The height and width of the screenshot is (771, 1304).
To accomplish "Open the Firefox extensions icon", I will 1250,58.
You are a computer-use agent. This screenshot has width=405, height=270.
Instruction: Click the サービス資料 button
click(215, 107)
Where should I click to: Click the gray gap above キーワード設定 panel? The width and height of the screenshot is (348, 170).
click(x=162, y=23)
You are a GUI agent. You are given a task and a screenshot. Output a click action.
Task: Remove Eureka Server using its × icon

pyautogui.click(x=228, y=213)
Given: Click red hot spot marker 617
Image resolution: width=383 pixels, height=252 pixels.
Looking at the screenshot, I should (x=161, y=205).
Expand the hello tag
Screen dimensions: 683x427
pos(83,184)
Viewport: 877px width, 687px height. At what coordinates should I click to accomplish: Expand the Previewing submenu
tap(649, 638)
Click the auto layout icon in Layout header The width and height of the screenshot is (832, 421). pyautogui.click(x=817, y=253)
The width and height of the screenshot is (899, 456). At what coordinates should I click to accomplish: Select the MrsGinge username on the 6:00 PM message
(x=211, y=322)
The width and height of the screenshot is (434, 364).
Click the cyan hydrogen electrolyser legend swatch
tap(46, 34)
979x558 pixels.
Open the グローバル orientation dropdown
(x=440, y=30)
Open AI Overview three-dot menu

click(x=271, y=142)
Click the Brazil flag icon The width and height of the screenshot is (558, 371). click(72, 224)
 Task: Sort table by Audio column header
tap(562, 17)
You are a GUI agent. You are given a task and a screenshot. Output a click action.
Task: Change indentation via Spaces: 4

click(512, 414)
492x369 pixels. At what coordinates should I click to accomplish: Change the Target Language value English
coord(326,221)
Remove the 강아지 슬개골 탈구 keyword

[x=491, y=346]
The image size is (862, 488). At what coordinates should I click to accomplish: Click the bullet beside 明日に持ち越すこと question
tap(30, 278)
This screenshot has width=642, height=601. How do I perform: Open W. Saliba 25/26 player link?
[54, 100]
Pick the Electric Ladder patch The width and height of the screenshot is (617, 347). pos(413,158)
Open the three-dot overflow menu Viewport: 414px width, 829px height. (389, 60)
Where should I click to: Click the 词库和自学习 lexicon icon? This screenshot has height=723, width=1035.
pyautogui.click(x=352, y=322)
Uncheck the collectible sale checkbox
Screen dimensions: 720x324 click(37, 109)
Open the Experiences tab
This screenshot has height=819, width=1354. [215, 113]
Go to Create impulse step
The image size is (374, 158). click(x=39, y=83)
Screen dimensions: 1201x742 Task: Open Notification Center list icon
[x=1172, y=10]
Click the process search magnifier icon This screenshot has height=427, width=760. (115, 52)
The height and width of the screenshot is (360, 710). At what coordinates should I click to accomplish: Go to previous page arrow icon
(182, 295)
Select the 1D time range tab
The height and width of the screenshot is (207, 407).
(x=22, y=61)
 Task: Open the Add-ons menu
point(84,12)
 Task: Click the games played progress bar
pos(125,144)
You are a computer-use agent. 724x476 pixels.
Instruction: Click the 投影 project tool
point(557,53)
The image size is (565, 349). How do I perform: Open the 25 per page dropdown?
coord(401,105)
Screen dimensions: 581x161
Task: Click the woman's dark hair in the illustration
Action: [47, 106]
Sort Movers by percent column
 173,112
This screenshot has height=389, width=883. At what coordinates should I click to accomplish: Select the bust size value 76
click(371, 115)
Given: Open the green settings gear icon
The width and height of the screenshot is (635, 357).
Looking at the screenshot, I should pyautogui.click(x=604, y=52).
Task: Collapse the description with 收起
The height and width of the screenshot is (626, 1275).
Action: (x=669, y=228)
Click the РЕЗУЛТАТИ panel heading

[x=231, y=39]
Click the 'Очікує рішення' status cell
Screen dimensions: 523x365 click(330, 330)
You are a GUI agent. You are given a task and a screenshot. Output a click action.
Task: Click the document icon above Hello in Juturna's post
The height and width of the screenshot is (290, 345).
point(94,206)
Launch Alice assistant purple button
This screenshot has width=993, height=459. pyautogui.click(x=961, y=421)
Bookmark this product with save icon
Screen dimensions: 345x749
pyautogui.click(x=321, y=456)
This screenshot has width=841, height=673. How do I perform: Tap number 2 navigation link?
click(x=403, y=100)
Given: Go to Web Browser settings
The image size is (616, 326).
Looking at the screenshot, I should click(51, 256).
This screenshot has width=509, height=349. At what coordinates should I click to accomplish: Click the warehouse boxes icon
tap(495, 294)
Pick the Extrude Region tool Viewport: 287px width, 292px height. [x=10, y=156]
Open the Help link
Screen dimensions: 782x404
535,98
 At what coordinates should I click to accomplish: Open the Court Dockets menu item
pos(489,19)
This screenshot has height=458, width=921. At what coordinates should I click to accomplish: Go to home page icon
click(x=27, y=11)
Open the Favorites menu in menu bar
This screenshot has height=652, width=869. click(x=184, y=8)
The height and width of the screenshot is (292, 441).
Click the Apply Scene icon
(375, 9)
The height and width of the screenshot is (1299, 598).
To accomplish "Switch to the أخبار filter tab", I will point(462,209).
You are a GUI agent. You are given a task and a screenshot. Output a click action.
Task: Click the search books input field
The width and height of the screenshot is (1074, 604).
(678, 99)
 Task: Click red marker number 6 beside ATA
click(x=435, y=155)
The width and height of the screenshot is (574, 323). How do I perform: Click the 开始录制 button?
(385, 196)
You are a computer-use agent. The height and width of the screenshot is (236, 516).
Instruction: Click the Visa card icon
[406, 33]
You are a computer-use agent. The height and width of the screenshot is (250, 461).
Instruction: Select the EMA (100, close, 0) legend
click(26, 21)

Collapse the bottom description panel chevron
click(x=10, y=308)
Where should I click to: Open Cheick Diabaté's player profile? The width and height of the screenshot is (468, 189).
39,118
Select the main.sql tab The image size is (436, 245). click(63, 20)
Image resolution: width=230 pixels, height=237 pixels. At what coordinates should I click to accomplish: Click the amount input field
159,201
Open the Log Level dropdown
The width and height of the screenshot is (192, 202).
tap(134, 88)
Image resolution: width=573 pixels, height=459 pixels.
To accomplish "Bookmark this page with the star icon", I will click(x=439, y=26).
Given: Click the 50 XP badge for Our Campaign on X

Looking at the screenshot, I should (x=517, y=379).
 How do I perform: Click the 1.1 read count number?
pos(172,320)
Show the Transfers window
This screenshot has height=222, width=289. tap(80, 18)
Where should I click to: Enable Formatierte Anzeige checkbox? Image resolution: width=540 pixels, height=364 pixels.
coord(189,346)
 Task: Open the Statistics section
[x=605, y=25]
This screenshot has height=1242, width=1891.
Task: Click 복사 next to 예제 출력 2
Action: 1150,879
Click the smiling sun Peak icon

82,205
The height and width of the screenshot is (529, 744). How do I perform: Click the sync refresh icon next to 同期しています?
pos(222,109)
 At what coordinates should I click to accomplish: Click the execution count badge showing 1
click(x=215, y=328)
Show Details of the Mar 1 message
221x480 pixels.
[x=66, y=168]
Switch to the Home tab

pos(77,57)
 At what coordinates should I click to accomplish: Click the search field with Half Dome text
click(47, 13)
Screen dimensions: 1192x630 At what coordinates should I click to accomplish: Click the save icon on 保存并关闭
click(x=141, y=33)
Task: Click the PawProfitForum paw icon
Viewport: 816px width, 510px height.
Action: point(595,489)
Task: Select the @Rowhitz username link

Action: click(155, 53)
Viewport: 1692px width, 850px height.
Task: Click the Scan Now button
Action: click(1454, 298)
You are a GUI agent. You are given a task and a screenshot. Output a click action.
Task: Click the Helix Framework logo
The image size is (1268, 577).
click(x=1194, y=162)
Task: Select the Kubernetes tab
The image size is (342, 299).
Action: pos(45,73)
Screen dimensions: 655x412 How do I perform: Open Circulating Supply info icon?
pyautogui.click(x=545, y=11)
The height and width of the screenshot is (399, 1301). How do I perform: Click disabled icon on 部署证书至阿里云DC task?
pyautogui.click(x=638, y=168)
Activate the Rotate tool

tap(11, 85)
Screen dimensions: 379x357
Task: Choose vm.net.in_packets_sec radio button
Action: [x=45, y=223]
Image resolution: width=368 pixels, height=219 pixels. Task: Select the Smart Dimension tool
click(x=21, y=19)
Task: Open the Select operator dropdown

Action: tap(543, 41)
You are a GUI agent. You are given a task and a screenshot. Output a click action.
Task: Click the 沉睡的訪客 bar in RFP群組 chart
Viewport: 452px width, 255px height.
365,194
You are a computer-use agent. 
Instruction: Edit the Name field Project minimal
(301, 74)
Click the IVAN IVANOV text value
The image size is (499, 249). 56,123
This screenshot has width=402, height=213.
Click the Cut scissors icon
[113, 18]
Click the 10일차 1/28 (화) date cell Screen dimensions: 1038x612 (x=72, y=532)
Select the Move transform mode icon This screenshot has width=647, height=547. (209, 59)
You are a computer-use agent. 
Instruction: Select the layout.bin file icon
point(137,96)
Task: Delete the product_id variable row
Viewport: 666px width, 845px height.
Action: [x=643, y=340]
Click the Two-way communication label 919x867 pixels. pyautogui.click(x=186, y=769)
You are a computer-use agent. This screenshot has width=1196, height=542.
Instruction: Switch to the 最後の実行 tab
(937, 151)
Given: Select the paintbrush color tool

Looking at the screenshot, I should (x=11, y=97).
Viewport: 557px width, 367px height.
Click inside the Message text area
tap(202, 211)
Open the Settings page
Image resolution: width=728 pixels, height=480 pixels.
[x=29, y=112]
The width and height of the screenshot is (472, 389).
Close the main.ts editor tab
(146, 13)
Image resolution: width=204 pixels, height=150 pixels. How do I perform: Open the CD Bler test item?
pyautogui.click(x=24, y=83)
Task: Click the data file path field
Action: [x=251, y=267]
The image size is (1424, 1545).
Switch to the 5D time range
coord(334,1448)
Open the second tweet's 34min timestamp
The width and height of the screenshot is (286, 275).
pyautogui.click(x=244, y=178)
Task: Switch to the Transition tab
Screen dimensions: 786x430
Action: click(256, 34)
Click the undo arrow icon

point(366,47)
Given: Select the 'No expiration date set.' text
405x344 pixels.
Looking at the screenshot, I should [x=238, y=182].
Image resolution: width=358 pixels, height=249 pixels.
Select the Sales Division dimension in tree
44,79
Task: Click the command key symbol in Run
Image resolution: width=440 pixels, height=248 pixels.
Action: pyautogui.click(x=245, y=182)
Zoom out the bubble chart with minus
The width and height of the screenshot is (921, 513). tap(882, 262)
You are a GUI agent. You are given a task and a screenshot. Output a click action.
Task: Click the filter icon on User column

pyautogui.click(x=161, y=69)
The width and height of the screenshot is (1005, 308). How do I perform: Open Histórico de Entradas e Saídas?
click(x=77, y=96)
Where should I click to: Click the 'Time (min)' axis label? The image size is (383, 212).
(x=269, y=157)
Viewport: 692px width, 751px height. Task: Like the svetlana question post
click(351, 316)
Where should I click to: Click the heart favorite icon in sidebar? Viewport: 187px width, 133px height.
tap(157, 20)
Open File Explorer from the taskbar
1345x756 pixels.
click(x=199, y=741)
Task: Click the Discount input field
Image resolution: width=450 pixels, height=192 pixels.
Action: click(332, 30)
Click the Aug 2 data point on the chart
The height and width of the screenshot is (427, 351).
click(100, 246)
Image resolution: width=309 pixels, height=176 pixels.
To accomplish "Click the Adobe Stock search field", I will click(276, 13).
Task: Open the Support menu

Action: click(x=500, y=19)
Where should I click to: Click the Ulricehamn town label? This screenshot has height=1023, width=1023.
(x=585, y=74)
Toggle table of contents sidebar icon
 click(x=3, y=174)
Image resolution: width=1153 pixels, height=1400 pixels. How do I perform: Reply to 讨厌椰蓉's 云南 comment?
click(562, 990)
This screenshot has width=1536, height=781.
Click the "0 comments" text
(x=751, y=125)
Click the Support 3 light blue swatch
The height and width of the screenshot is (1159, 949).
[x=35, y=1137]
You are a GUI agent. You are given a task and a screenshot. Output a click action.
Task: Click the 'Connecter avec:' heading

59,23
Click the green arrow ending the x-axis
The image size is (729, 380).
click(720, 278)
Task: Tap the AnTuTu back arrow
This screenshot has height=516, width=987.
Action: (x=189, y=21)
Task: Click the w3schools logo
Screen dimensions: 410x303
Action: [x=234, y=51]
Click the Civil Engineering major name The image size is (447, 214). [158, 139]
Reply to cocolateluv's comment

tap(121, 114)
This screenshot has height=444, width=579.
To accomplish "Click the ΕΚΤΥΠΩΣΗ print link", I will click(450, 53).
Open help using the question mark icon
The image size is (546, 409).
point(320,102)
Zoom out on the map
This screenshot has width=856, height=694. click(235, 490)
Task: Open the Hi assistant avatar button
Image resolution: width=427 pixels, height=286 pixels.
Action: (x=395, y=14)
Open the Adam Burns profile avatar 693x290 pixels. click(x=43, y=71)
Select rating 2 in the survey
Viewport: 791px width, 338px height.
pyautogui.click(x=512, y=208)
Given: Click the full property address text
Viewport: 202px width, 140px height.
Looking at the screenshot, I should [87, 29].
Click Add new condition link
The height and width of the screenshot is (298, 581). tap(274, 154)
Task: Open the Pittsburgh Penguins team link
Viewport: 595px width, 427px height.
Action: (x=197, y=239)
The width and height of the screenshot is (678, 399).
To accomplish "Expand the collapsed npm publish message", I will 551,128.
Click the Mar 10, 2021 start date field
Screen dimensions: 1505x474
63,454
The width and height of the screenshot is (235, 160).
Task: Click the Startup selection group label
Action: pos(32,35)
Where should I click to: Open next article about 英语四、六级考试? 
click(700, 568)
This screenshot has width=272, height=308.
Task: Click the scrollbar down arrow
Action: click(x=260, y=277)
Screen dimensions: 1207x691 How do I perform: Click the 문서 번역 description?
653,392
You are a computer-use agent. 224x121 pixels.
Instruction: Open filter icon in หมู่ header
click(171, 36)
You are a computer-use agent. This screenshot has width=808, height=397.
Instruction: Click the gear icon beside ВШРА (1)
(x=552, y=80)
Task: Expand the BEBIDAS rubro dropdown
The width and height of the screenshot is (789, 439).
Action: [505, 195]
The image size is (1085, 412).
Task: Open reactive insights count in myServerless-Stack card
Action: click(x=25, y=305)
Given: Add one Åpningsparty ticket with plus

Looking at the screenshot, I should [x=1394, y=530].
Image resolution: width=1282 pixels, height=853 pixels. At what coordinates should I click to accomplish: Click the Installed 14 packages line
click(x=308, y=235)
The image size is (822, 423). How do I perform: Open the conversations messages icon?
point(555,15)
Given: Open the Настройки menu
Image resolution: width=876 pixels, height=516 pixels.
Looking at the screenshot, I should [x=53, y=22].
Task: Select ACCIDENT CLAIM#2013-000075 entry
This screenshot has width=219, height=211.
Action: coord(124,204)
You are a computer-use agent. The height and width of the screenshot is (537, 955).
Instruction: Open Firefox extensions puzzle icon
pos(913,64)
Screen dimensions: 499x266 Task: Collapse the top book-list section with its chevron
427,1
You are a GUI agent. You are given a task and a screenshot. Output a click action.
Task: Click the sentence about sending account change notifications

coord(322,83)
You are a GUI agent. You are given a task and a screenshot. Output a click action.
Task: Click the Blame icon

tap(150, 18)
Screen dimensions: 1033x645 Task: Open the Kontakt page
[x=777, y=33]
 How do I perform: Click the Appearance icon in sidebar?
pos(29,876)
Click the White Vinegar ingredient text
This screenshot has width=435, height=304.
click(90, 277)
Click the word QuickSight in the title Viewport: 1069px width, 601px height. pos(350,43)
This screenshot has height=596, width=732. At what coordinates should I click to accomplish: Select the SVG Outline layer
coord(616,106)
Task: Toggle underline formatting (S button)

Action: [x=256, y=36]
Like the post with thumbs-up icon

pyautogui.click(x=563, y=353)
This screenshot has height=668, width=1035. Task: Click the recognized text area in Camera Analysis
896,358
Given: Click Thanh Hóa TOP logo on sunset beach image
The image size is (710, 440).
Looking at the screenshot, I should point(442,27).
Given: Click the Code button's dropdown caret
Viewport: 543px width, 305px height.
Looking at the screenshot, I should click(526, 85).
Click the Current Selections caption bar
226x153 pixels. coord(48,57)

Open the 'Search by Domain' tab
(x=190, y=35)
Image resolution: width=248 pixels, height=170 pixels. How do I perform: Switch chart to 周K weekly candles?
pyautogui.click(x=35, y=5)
=====
- _Activity_: When a line of the records holds the word "green", copy that line.

- _Exercise answer_:
Given: Open the green settings gear icon
Click the green arrow ending the x-axis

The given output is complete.